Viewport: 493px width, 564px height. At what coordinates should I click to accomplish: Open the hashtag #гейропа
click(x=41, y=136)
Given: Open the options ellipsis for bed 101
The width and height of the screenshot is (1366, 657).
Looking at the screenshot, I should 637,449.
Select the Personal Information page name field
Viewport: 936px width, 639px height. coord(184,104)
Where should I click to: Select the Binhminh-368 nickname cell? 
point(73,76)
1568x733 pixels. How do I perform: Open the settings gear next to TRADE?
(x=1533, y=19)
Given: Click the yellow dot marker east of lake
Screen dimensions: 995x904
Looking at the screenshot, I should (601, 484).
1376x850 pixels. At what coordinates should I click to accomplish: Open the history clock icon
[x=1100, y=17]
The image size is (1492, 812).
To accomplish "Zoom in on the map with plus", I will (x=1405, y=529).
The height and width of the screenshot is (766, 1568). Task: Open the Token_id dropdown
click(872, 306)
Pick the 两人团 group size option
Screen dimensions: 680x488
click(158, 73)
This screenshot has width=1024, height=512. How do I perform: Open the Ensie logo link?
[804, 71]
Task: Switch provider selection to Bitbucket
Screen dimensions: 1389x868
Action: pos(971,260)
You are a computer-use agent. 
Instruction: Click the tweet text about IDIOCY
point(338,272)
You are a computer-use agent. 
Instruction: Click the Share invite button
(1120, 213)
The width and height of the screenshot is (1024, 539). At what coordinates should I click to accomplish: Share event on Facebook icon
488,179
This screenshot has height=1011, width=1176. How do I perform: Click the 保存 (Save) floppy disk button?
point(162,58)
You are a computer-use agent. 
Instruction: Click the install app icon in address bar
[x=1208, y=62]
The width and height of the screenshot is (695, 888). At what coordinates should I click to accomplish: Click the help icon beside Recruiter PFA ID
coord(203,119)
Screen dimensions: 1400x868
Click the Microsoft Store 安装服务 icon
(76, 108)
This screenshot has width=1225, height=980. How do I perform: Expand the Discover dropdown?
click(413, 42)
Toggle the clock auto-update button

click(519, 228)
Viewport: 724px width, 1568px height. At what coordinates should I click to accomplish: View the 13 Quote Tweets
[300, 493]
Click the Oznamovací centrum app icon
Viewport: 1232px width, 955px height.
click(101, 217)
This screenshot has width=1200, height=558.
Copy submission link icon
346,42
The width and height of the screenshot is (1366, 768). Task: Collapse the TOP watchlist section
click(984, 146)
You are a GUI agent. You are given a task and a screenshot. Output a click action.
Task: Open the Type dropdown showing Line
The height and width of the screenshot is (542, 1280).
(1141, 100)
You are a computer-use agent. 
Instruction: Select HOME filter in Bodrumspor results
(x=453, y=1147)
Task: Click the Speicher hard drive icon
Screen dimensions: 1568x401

══════════

## [What you will do]
Working from the entries above, filter out every line that lacks "size" and copy what remains.

## [Solution]
The image size is (1492, 812).
Pick the 两人团 group size option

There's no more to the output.